====== Supplied entries ======

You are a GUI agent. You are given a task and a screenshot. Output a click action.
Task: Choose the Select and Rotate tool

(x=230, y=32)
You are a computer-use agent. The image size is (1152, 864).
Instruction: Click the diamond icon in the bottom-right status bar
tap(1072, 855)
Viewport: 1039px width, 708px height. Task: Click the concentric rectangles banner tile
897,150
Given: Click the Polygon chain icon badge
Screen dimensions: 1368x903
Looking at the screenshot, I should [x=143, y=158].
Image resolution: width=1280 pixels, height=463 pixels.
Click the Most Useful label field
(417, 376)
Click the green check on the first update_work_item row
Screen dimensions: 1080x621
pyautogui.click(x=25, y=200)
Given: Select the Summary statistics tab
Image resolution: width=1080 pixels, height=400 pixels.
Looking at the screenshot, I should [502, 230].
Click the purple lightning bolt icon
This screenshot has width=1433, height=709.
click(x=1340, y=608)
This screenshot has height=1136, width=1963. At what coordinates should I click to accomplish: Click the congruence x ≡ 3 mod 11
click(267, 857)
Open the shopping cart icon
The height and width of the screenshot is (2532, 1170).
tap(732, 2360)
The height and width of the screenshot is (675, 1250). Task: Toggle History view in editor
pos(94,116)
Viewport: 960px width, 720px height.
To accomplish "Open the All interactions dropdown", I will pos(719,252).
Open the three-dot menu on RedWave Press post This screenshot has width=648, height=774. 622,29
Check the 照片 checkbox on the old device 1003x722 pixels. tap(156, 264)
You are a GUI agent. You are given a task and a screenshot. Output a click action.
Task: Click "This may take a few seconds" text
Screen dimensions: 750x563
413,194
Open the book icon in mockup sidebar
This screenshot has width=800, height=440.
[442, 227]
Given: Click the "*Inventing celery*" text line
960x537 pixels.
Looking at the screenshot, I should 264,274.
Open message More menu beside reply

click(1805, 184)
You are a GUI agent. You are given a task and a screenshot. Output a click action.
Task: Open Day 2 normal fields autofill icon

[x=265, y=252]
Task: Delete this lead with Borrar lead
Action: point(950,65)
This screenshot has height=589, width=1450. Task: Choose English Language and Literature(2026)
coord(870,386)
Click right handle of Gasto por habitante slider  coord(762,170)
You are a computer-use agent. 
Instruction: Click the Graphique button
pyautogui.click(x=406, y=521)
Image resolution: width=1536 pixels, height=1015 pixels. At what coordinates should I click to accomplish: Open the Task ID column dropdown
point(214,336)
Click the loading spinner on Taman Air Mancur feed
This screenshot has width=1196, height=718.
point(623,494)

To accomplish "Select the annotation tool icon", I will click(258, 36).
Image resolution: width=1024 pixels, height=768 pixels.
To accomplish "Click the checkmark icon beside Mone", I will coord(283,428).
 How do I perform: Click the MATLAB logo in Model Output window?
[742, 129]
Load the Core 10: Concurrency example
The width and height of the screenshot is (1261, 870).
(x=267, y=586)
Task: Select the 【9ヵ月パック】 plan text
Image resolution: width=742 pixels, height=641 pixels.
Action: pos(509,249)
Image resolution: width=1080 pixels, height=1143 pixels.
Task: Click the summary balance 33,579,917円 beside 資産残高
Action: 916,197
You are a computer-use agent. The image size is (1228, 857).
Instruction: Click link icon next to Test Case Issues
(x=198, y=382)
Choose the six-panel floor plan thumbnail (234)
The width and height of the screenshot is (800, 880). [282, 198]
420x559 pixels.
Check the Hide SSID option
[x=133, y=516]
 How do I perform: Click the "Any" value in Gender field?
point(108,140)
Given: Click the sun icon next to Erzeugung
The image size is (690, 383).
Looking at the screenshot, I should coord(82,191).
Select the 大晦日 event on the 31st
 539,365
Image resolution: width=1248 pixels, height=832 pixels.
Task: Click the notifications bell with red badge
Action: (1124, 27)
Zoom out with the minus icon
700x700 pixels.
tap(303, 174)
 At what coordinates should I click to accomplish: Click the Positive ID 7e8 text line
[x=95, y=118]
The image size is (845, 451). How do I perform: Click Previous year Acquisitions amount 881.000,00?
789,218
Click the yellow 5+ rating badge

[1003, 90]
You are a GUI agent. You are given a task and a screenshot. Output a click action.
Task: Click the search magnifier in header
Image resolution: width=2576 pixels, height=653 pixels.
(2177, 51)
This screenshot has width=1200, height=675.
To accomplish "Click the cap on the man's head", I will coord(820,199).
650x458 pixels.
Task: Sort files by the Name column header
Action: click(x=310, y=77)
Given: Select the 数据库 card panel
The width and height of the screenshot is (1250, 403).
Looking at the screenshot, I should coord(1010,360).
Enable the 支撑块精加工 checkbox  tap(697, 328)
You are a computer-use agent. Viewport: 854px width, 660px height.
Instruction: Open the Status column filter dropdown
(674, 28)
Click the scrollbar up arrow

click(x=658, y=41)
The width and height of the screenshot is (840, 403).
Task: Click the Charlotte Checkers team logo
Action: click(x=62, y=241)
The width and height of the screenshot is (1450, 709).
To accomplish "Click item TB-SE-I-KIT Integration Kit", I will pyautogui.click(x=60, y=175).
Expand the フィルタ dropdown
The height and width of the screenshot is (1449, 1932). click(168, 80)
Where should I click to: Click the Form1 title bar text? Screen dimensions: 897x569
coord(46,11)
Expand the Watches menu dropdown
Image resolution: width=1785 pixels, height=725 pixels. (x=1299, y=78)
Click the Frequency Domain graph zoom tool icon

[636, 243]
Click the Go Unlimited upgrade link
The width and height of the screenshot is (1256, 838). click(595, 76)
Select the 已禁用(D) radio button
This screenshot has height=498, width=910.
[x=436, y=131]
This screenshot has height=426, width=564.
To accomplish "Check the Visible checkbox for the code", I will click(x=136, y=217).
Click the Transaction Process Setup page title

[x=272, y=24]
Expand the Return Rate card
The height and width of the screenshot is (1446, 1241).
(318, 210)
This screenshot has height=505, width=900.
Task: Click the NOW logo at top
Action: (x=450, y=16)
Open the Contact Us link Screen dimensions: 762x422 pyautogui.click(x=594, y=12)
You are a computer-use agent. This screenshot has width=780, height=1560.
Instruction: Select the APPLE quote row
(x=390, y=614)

======

Activity: Repeat the records above exactly, with nothing left out.

Task answer:
You are a GUI agent. You are given a task and a screenshot. Output a click action.
Task: Choose the Select and Rotate tool

(x=230, y=32)
You are a computer-use agent. The image size is (1152, 864).
Instruction: Click the diamond icon in the bottom-right status bar
tap(1072, 855)
Viewport: 1039px width, 708px height. Task: Click the concentric rectangles banner tile
897,150
Given: Click the Polygon chain icon badge
Screen dimensions: 1368x903
Looking at the screenshot, I should [x=143, y=158].
Image resolution: width=1280 pixels, height=463 pixels.
Click the Most Useful label field
(417, 376)
Click the green check on the first update_work_item row
Screen dimensions: 1080x621
pyautogui.click(x=25, y=200)
Given: Select the Summary statistics tab
Image resolution: width=1080 pixels, height=400 pixels.
Looking at the screenshot, I should [502, 230].
Click the purple lightning bolt icon
This screenshot has width=1433, height=709.
click(x=1340, y=608)
This screenshot has height=1136, width=1963. At what coordinates should I click to accomplish: Click the congruence x ≡ 3 mod 11
click(267, 857)
Open the shopping cart icon
The height and width of the screenshot is (2532, 1170).
tap(732, 2360)
The height and width of the screenshot is (675, 1250). Task: Toggle History view in editor
pos(94,116)
Viewport: 960px width, 720px height.
To accomplish "Open the All interactions dropdown", I will pos(719,252).
Open the three-dot menu on RedWave Press post This screenshot has width=648, height=774. 622,29
Check the 照片 checkbox on the old device 1003x722 pixels. tap(156, 264)
You are a GUI agent. You are given a task and a screenshot. Output a click action.
Task: Click "This may take a few seconds" text
Screen dimensions: 750x563
413,194
Open the book icon in mockup sidebar
This screenshot has width=800, height=440.
[442, 227]
Given: Click the "*Inventing celery*" text line
960x537 pixels.
Looking at the screenshot, I should 264,274.
Open message More menu beside reply

click(1805, 184)
You are a GUI agent. You are given a task and a screenshot. Output a click action.
Task: Open Day 2 normal fields autofill icon

[x=265, y=252]
Task: Delete this lead with Borrar lead
Action: point(950,65)
This screenshot has height=589, width=1450. Task: Choose English Language and Literature(2026)
coord(870,386)
Click right handle of Gasto por habitante slider  coord(762,170)
You are a computer-use agent. 
Instruction: Click the Graphique button
pyautogui.click(x=406, y=521)
Image resolution: width=1536 pixels, height=1015 pixels. At what coordinates should I click to accomplish: Open the Task ID column dropdown
point(214,336)
Click the loading spinner on Taman Air Mancur feed
This screenshot has width=1196, height=718.
point(623,494)

To accomplish "Select the annotation tool icon", I will click(258, 36).
Image resolution: width=1024 pixels, height=768 pixels.
To accomplish "Click the checkmark icon beside Mone", I will coord(283,428).
 How do I perform: Click the MATLAB logo in Model Output window?
[742, 129]
Load the Core 10: Concurrency example
The width and height of the screenshot is (1261, 870).
(x=267, y=586)
Task: Select the 【9ヵ月パック】 plan text
Image resolution: width=742 pixels, height=641 pixels.
Action: pos(509,249)
Image resolution: width=1080 pixels, height=1143 pixels.
Task: Click the summary balance 33,579,917円 beside 資産残高
Action: 916,197
You are a computer-use agent. The image size is (1228, 857).
Instruction: Click link icon next to Test Case Issues
(x=198, y=382)
Choose the six-panel floor plan thumbnail (234)
The width and height of the screenshot is (800, 880). [282, 198]
420x559 pixels.
Check the Hide SSID option
[x=133, y=516]
 How do I perform: Click the "Any" value in Gender field?
point(108,140)
Given: Click the sun icon next to Erzeugung
The image size is (690, 383).
Looking at the screenshot, I should coord(82,191).
Select the 大晦日 event on the 31st
 539,365
Image resolution: width=1248 pixels, height=832 pixels.
Task: Click the notifications bell with red badge
Action: (1124, 27)
Zoom out with the minus icon
700x700 pixels.
tap(303, 174)
 At what coordinates should I click to accomplish: Click the Positive ID 7e8 text line
[x=95, y=118]
The image size is (845, 451). How do I perform: Click Previous year Acquisitions amount 881.000,00?
789,218
Click the yellow 5+ rating badge

[1003, 90]
You are a GUI agent. You are given a task and a screenshot. Output a click action.
Task: Click the search magnifier in header
Image resolution: width=2576 pixels, height=653 pixels.
(2177, 51)
This screenshot has width=1200, height=675.
To accomplish "Click the cap on the man's head", I will coord(820,199).
650x458 pixels.
Task: Sort files by the Name column header
Action: click(x=310, y=77)
Given: Select the 数据库 card panel
The width and height of the screenshot is (1250, 403).
Looking at the screenshot, I should coord(1010,360).
Enable the 支撑块精加工 checkbox  tap(697, 328)
You are a computer-use agent. Viewport: 854px width, 660px height.
Instruction: Open the Status column filter dropdown
(674, 28)
Click the scrollbar up arrow

click(x=658, y=41)
The width and height of the screenshot is (840, 403).
Task: Click the Charlotte Checkers team logo
Action: click(x=62, y=241)
The width and height of the screenshot is (1450, 709).
To accomplish "Click item TB-SE-I-KIT Integration Kit", I will pyautogui.click(x=60, y=175).
Expand the フィルタ dropdown
The height and width of the screenshot is (1449, 1932). click(168, 80)
Where should I click to: Click the Form1 title bar text? Screen dimensions: 897x569
coord(46,11)
Expand the Watches menu dropdown
Image resolution: width=1785 pixels, height=725 pixels. (x=1299, y=78)
Click the Frequency Domain graph zoom tool icon

[636, 243]
Click the Go Unlimited upgrade link
The width and height of the screenshot is (1256, 838). click(595, 76)
Select the 已禁用(D) radio button
This screenshot has height=498, width=910.
[x=436, y=131]
This screenshot has height=426, width=564.
To accomplish "Check the Visible checkbox for the code", I will click(x=136, y=217).
Click the Transaction Process Setup page title

[x=272, y=24]
Expand the Return Rate card
The height and width of the screenshot is (1446, 1241).
(318, 210)
This screenshot has height=505, width=900.
Task: Click the NOW logo at top
Action: (x=450, y=16)
Open the Contact Us link Screen dimensions: 762x422 pyautogui.click(x=594, y=12)
You are a computer-use agent. This screenshot has width=780, height=1560.
Instruction: Select the APPLE quote row
(x=390, y=614)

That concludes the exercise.